顔立ちは変わらない。それなのに、何だか綺麗になった気がする。
「何さ、人の顔じろじろ見て」
岬は、五月蝿そうに手を振ったが、かえって気になる。
「いや・・・岬って綺麗だな、と思って」
俺の台詞に岬は露骨に嫌そうな顔をした。
「キューティクル完璧の井沢に言われたくないな」
かく言う俺だって結構イケているので、俺と岬のコンビは南葛イケメンコンビなんてビジュアル系扱い。翼がいた時よりも、サッカー以外のファンが増えたような。

「確かに岬さんは綺麗だと思います!」
横から入って来た新田に、岬はさらに嫌そうな顔である。まあ、新田のような年下の可愛いのに綺麗と言われたら、俺も嫌だ。
「顔、とかじゃなくて、何かオーラが違うっていうか・・・色気があるというか」
俺の言葉に岬が目を丸くした。
「・・・僕、男だよ」
「・・・知ってる」
たいていの男が敵わない位「漢」。気持ちもさっぱりしているし、意志も強くて、大人の男前。女性に対しては完璧なジェントルマン。

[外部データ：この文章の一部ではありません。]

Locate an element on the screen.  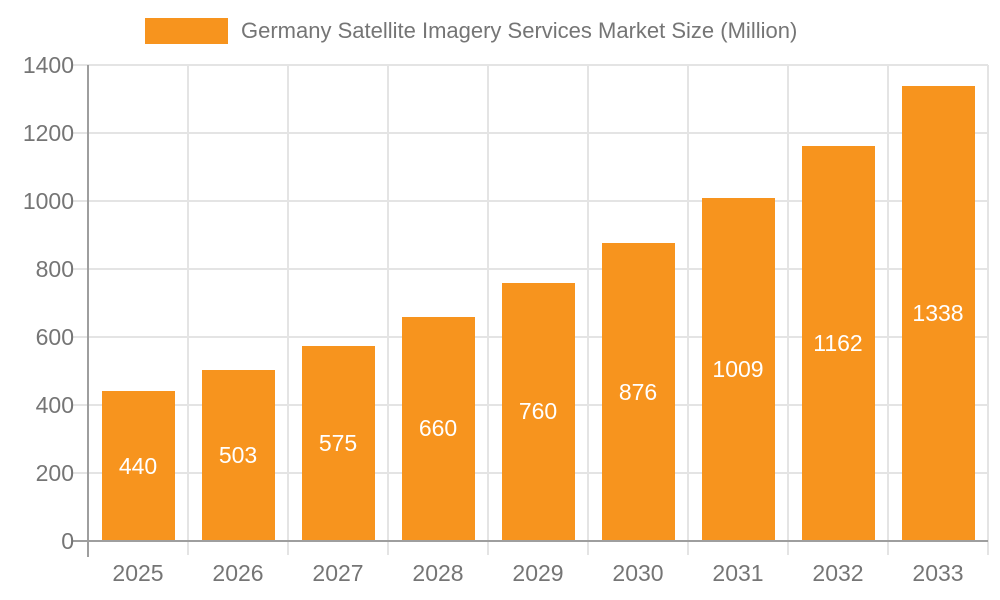
bar-value-label: 575 is located at coordinates (338, 442).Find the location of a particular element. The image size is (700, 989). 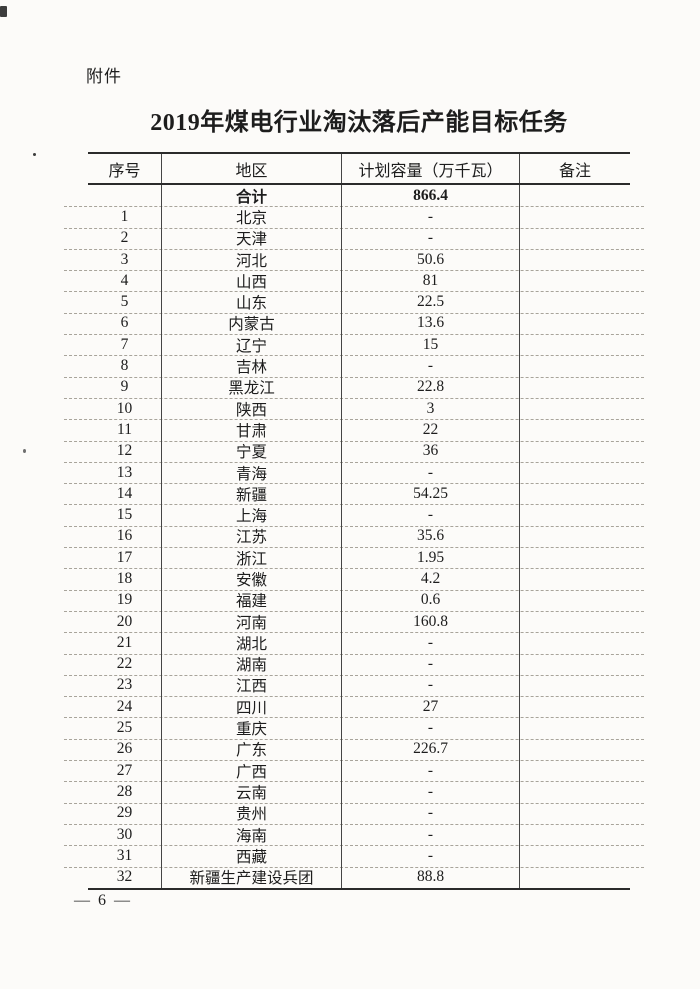

cell-region: 广东 is located at coordinates (252, 750).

「バカなこと言ってないで。で、このフォーメーションだけど・・・」
頭は切れるし、冷静だし。でも冷静過ぎる訳じゃなくて、熱い魂を持っている。
「おっ、奇策じゃん」
「でしょ?奇襲攻撃も試してみたいし。明日、石崎くん立たせてやってみない?」
めちゃくちゃ楽しそうに岬が笑っている。本当にサッカー好きだもんな。他に何も要らない位。かなりモテるくせに、一向に彼女を作らない。サッカーが恋人なんだ、なんて可愛い顔で言ったりしている。恋人、で思い出した。こないだメアド交換した子、まだデートしてないや。
「そういえば、GWはどうするんだ?」
他の連中は里帰りしたりするから、部としてはお休み。岬が練習しないなら俺も自主練で良いんだけど…。
「休み中出て来るなら付き合うぜ」
「俺も付き合いますよ」
新田がまたもやしゃしゃり出てくる。この超生意気な新田は岬にはなついている。フランスでのジュニアユース大会、一見綺麗で可愛いこの岬の華麗なプレーと男らしさ、潔さにまいったらしい。スカウトを蹴飛ばして南葛に来た。
「せっかくだけどゴメン、GWはちょっと・・・」
らしくもなく言い淀むのを見て、ピンときた。
「岬、恋人に会いに行くんだろ」
不意打ちだったせいか、岬はぱっと赤くなった。・・・不意打ちが効くとは思わなかったこっちの方が呆然とする。
「そ・・・そんなんじゃないよ」
岬が動揺するところを見られるとは。白い頬を桜色に染めて、耳まで真っ赤な様子は本当に可愛い。
「あずみちゃんだっけ?」
確かフランスの彼女の名前。岬は一瞬目を見開いて、すっと立ち上がった。
「顔洗ってくる」
ぱたぱたと軽い足音。もっと反応してくれると思っていた俺は拍子抜けして、新田と顔を見合わせた。
「岬さんって、絶対その辺の女子より可愛いですよね」
女子って言うな、新田。プラス息を呑むな。あれはお前より年上の男で、年功序列厳しい運動部の先輩だぞ。
「でも彼女に会いに行くんだぜ」
つい俺まで感慨深げに言ってしまったが。

「ごめん、あんまりからかうから」
戻ってきた岬は顔の紅潮こそ少しひいているものの、目はうるうる。濡れた前髪が額にかかって。優しい笑顔はその気のない俺でも守ってやりたくなってしまう。
「恋人によろしくな」
「だから、そんなんじゃないって・・・」
また少し赤くなった。こんな岬が彼女といるところなんて、想像できないな・・・。